BY Donella H. Meadows
1972
Title | The Limits to Growth PDF eBook |
Author | Donella H. Meadows |
Publisher | Universe Pub |
Pages | 0 |
Release | 1972 |
Genre | Economic development. |
ISBN | 9780876632222 |
Examines the factors which limit human economic and population growth and outlines the steps necessary for achieving a balance between population and production. Bibliogs
BY Mauro F. Guillén
2010-07-01
Title | The Limits of Convergence PDF eBook |
Author | Mauro F. Guillén |
Publisher | Princeton University Press |
Pages | 299 |
Release | 2010-07-01 |
Genre | Business & Economics |
ISBN | 1400824206 |
This book challenges the widely accepted notion that globalization encourages economic convergence--and, by extension, cultural homogenization--across national borders. A systematic comparison of organizational change in Argentina, South Korea, and Spain since 1950 finds that global competition forces countries to exploit their distinctive strengths, resulting in unique development trajectories. Analyzing the social, political, and economic conditions underpinning the rise of various organizational forms, Guillén shows that business groups, small enterprises, and foreign multinationals play different economic roles depending on a country's path to development. Business groups thrive when there is foreign-trade and investment protectionism and are best suited to undertake large-scale, capital-intensive activities such as automobile assembly and construction. Their growth and diversification come at the expense of smaller firms and foreign multinationals.

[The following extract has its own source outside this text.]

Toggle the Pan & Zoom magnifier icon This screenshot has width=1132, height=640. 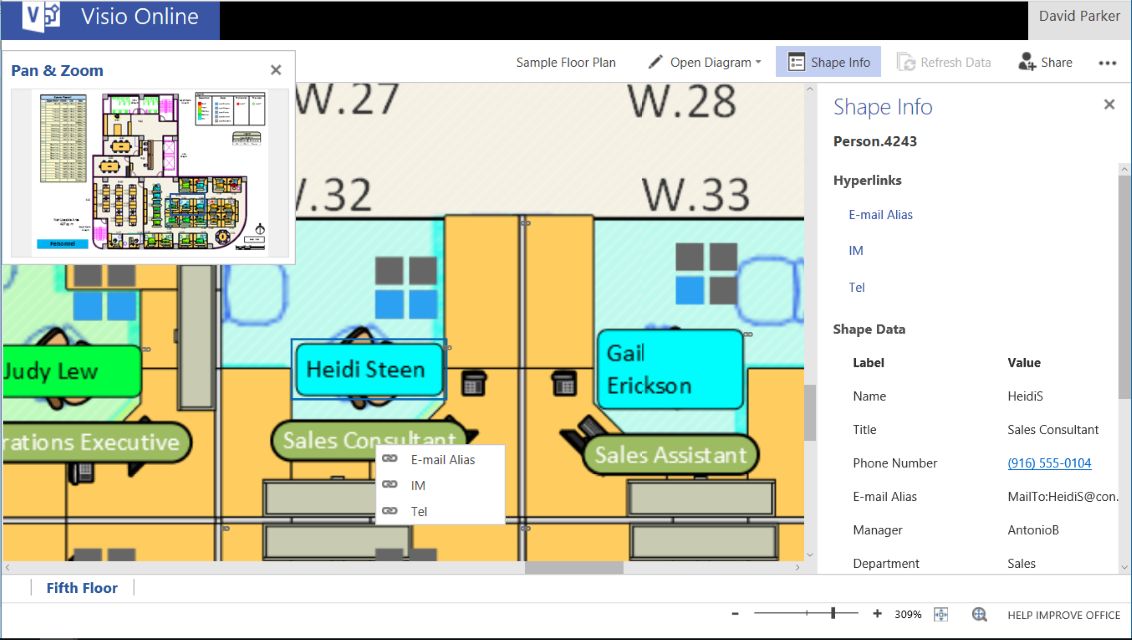979,614
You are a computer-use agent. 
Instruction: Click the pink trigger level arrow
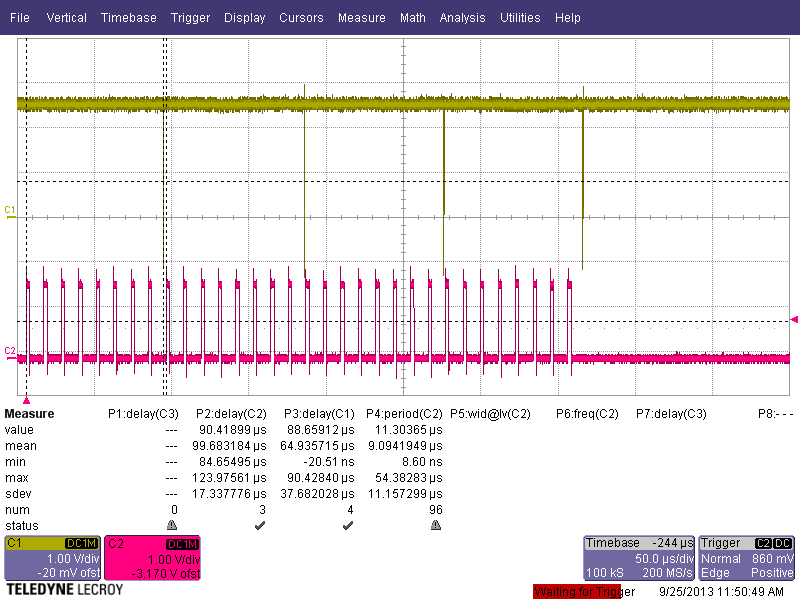(x=795, y=320)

In contrast, small and medium enterprises are best fitted to compete in knowledge-intensive activities such as component manufacturing and branded consumer goods. They prosper in the absence of restrictions on export-oriented multinationals. The book ends on an optimistic note by presenting evidence that it is possible--though not easy--for countries to break through the glass ceiling separating poor from rich. It concludes that globalization encourages economic diversity and that democracy is the form of government best suited to deal with globalization's contingencies. Against those who contend that the transition to markets must come before the transition to ballots, Guillén argues that democratization can and should precede economic modernization. This is applied economic sociology at its best--broad, topical, full of interesting political implications, and critical of the conventional wisdom.
BY Sergio Puig
2021-05-13
Title | At the Margins of Globalization PDF eBook |
Author | Sergio Puig |
Publisher | Cambridge University Press |
Pages | 167 |
Release | 2021-05-13 |
Genre | Law |
ISBN | 1108497640 |
This book explores how Indigenous Peoples are impacted by globalization and the cult of the individual that often accompanies the phenomenon.